[Saved data entries]
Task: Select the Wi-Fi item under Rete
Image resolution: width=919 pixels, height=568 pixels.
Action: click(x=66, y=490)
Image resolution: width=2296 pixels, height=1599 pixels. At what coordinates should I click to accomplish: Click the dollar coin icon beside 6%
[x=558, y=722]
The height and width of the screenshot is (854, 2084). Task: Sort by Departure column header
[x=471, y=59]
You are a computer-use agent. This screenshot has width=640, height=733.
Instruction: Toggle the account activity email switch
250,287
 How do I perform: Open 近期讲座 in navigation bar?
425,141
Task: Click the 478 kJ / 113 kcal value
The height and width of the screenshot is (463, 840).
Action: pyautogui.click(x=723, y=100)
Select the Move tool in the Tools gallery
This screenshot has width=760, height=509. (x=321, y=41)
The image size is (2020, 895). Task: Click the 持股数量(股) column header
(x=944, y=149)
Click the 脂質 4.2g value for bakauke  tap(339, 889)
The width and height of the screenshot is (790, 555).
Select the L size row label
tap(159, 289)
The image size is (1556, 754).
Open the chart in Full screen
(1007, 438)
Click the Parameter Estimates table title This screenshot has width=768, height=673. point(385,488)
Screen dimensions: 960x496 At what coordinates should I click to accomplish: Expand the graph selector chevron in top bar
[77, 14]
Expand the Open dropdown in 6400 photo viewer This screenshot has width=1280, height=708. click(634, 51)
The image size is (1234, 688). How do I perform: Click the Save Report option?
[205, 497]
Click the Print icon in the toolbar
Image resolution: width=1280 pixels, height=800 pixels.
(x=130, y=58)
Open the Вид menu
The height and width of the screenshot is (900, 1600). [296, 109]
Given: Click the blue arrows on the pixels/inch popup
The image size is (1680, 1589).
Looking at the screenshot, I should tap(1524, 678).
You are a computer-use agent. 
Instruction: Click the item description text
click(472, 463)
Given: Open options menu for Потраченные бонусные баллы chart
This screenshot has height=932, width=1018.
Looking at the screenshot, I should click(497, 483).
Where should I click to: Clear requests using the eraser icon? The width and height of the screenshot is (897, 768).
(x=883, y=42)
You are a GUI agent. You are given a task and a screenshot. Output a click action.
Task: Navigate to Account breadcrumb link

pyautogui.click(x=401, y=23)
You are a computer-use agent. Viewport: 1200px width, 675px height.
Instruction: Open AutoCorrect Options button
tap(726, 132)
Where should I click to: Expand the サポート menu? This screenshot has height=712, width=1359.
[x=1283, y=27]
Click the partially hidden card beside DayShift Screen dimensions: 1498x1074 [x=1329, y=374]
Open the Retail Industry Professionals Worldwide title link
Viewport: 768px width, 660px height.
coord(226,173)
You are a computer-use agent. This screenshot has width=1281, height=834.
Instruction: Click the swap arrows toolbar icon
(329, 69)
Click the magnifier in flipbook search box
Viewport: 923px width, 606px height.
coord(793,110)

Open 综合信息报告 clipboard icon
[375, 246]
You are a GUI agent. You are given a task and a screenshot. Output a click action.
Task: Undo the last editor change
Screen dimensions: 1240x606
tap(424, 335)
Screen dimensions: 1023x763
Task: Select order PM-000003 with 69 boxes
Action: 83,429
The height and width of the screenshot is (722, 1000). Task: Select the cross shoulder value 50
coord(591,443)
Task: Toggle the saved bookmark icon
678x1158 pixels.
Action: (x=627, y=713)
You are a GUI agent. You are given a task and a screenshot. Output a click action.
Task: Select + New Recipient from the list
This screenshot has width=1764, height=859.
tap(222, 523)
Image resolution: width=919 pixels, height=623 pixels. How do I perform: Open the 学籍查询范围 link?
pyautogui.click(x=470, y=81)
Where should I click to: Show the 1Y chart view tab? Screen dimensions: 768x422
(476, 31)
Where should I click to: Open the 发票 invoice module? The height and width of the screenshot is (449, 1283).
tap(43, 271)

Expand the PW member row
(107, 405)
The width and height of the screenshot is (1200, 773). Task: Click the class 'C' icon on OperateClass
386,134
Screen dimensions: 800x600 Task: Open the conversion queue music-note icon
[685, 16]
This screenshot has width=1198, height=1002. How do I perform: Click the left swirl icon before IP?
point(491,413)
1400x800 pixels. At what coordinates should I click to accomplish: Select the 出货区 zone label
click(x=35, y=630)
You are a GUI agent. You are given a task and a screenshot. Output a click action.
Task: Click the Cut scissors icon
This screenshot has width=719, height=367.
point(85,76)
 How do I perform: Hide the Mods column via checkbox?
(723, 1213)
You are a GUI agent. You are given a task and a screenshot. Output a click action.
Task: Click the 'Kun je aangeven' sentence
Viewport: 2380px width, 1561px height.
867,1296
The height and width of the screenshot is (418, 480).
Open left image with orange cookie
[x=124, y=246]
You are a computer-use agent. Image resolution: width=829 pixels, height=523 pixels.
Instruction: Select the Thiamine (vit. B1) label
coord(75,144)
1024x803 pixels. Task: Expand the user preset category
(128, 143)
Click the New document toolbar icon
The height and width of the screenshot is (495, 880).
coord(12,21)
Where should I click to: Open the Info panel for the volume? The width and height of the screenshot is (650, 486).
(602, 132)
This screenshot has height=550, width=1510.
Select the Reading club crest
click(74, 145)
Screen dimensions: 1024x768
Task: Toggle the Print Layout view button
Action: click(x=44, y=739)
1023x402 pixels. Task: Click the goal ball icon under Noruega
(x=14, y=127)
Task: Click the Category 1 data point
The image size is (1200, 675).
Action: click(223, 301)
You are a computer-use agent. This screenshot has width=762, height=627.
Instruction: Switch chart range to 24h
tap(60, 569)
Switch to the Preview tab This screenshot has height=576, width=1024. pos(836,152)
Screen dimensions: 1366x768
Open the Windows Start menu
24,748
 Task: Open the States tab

Work required:
In this exercise, the data above is to be printed exactly.

Task answer:
Task: Select the Wi-Fi item under Rete
Image resolution: width=919 pixels, height=568 pixels.
Action: click(x=66, y=490)
Image resolution: width=2296 pixels, height=1599 pixels. At what coordinates should I click to accomplish: Click the dollar coin icon beside 6%
[x=558, y=722]
The height and width of the screenshot is (854, 2084). Task: Sort by Departure column header
[x=471, y=59]
You are a computer-use agent. This screenshot has width=640, height=733.
Instruction: Toggle the account activity email switch
250,287
 How do I perform: Open 近期讲座 in navigation bar?
425,141
Task: Click the 478 kJ / 113 kcal value
The height and width of the screenshot is (463, 840).
Action: pyautogui.click(x=723, y=100)
Select the Move tool in the Tools gallery
This screenshot has width=760, height=509. (x=321, y=41)
The image size is (2020, 895). Task: Click the 持股数量(股) column header
(x=944, y=149)
Click the 脂質 4.2g value for bakauke  tap(339, 889)
The width and height of the screenshot is (790, 555).
Select the L size row label
tap(159, 289)
The image size is (1556, 754).
Open the chart in Full screen
(1007, 438)
Click the Parameter Estimates table title This screenshot has width=768, height=673. point(385,488)
Screen dimensions: 960x496 At what coordinates should I click to accomplish: Expand the graph selector chevron in top bar
[77, 14]
Expand the Open dropdown in 6400 photo viewer This screenshot has width=1280, height=708. click(634, 51)
The image size is (1234, 688). How do I perform: Click the Save Report option?
[205, 497]
Click the Print icon in the toolbar
Image resolution: width=1280 pixels, height=800 pixels.
(x=130, y=58)
Open the Вид menu
The height and width of the screenshot is (900, 1600). [296, 109]
Given: Click the blue arrows on the pixels/inch popup
The image size is (1680, 1589).
Looking at the screenshot, I should tap(1524, 678).
You are a computer-use agent. 
Instruction: Click the item description text
click(472, 463)
Given: Open options menu for Потраченные бонусные баллы chart
This screenshot has height=932, width=1018.
Looking at the screenshot, I should click(497, 483).
Where should I click to: Clear requests using the eraser icon? The width and height of the screenshot is (897, 768).
(x=883, y=42)
You are a GUI agent. You are given a task and a screenshot. Output a click action.
Task: Navigate to Account breadcrumb link

pyautogui.click(x=401, y=23)
You are a computer-use agent. Viewport: 1200px width, 675px height.
Instruction: Open AutoCorrect Options button
tap(726, 132)
Where should I click to: Expand the サポート menu? This screenshot has height=712, width=1359.
[x=1283, y=27]
Click the partially hidden card beside DayShift Screen dimensions: 1498x1074 [x=1329, y=374]
Open the Retail Industry Professionals Worldwide title link
Viewport: 768px width, 660px height.
coord(226,173)
You are a computer-use agent. This screenshot has width=1281, height=834.
Instruction: Click the swap arrows toolbar icon
(329, 69)
Click the magnifier in flipbook search box
Viewport: 923px width, 606px height.
coord(793,110)

Open 综合信息报告 clipboard icon
[375, 246]
You are a GUI agent. You are given a task and a screenshot. Output a click action.
Task: Undo the last editor change
Screen dimensions: 1240x606
tap(424, 335)
Screen dimensions: 1023x763
Task: Select order PM-000003 with 69 boxes
Action: 83,429
The height and width of the screenshot is (722, 1000). Task: Select the cross shoulder value 50
coord(591,443)
Task: Toggle the saved bookmark icon
678x1158 pixels.
Action: (x=627, y=713)
You are a GUI agent. You are given a task and a screenshot. Output a click action.
Task: Select + New Recipient from the list
This screenshot has width=1764, height=859.
tap(222, 523)
Image resolution: width=919 pixels, height=623 pixels. How do I perform: Open the 学籍查询范围 link?
pyautogui.click(x=470, y=81)
Where should I click to: Show the 1Y chart view tab? Screen dimensions: 768x422
(476, 31)
Where should I click to: Open the 发票 invoice module? The height and width of the screenshot is (449, 1283).
tap(43, 271)

Expand the PW member row
(107, 405)
The width and height of the screenshot is (1200, 773). Task: Click the class 'C' icon on OperateClass
386,134
Screen dimensions: 800x600 Task: Open the conversion queue music-note icon
[685, 16]
This screenshot has width=1198, height=1002. How do I perform: Click the left swirl icon before IP?
point(491,413)
1400x800 pixels. At what coordinates should I click to accomplish: Select the 出货区 zone label
click(x=35, y=630)
You are a GUI agent. You are given a task and a screenshot. Output a click action.
Task: Click the Cut scissors icon
This screenshot has width=719, height=367.
point(85,76)
 How do I perform: Hide the Mods column via checkbox?
(723, 1213)
You are a GUI agent. You are given a task and a screenshot. Output a click action.
Task: Click the 'Kun je aangeven' sentence
Viewport: 2380px width, 1561px height.
867,1296
The height and width of the screenshot is (418, 480).
Open left image with orange cookie
[x=124, y=246]
You are a computer-use agent. Image resolution: width=829 pixels, height=523 pixels.
Instruction: Select the Thiamine (vit. B1) label
coord(75,144)
1024x803 pixels. Task: Expand the user preset category
(128, 143)
Click the New document toolbar icon
The height and width of the screenshot is (495, 880).
coord(12,21)
Where should I click to: Open the Info panel for the volume? The width and height of the screenshot is (650, 486).
(602, 132)
This screenshot has height=550, width=1510.
Select the Reading club crest
click(74, 145)
Screen dimensions: 1024x768
Task: Toggle the Print Layout view button
Action: click(x=44, y=739)
1023x402 pixels. Task: Click the goal ball icon under Noruega
(x=14, y=127)
Task: Click the Category 1 data point
The image size is (1200, 675).
Action: click(223, 301)
You are a computer-use agent. This screenshot has width=762, height=627.
Instruction: Switch chart range to 24h
tap(60, 569)
Switch to the Preview tab This screenshot has height=576, width=1024. pos(836,152)
Screen dimensions: 1366x768
Open the Windows Start menu
24,748
 Task: Open the States tab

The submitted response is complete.